La detención del exgobernador de Guerrero, Ángel Heladio Aguirre Rivero, coloca nuevamente el caso Ayotzinapa en el centro de la discusión nacional y abre una nueva etapa para revisar las responsabilidades que pudieron existir desde las estructuras gubernamentales antes, durante y después de los acontecimientos ocurridos la noche del 26 y la madrugada del 27 de septiembre de 2014.
Más allá de los nombres y de los cargos públicos, lo verdaderamente importante es que la investigación permita reconstruir los hechos con rigor, identificar las decisiones que se tomaron, conocer qué información estuvo disponible para las autoridades y establecer quiénes pudieron haber contribuido, por acción u omisión, a que la verdad permaneciera oculta.
La Recomendación 208VG/2026 de la Comisión Nacional de los Derechos Humanos (CNDH) representa un elemento de especial importancia para profundizar en este proceso. El documento obliga a mirar nuevamente el expediente, revisar actuaciones y colocar en el centro a las víctimas, sus familias y el derecho de la sociedad a conocer la verdad.
El mensaje debe ser claro: la justicia no puede detenerse ante un cargo público, una institución o una posición política. Si las investigaciones acreditan responsabilidades, corresponderá a las autoridades judiciales actuar conforme a la ley y al debido proceso.
Durante años, las familias de los estudiantes han mantenido viva una exigencia que trasciende gobiernos y coyunturas políticas: saber dónde están sus hijos, conocer qué ocurrió con ellos y lograr que quienes hayan tenido responsabilidad respondan ante la justicia.

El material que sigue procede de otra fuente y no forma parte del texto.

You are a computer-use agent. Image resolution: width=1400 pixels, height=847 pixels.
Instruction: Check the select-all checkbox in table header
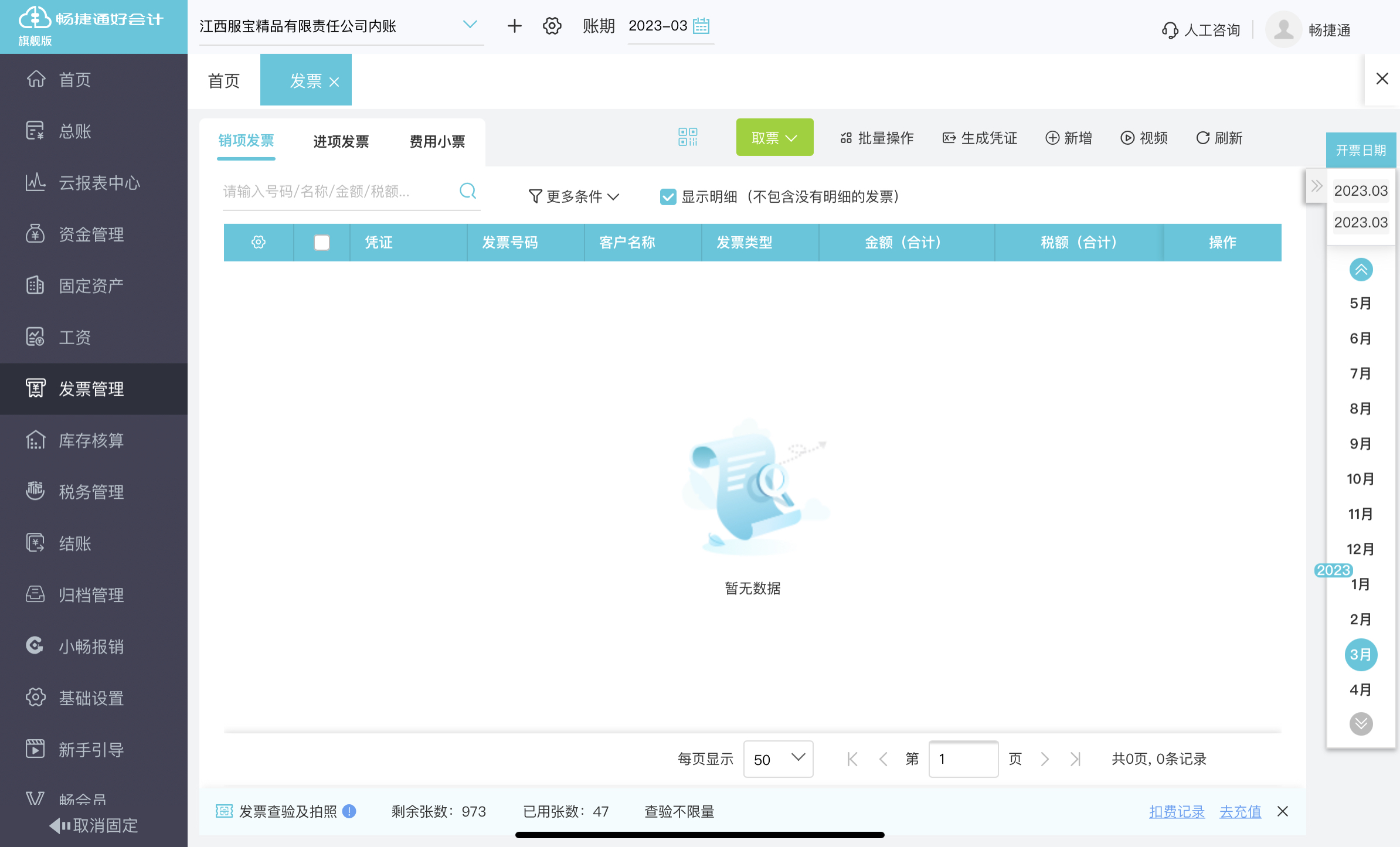321,243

Por eso, el objetivo no puede ser únicamente castigar; debe ser también conocer la verdad, recuperar la memoria de las víctimas, localizar a los estudiantes y desmontar cualquier mecanismo que haya impedido el esclarecimiento de los hechos.
Ayotzinapa representa una prueba para las instituciones mexicanas. La verdadera fortaleza del Estado se demuestra cuando tiene la capacidad de investigar sus propias fallas, reconocer a las víctimas, corregir errores y llevar ante la justicia a quienes, conforme a las pruebas, resulten responsables.
Queremos la verdad. Queremos justicia. Queremos memoria. Queremos la localización de las víctimas.
Y, sobre todo, queremos que ninguna responsabilidad vuelva a quedar sepultada por el silencio, el poder o el paso del tiempo.
CAERÁN TODOS LOS INVOLUCRADOS QUE RESULTEN RESPONSABLES. LA JUSTICIA DEBE ALCANZAR A TODOS, SIN EXCEPCIONES.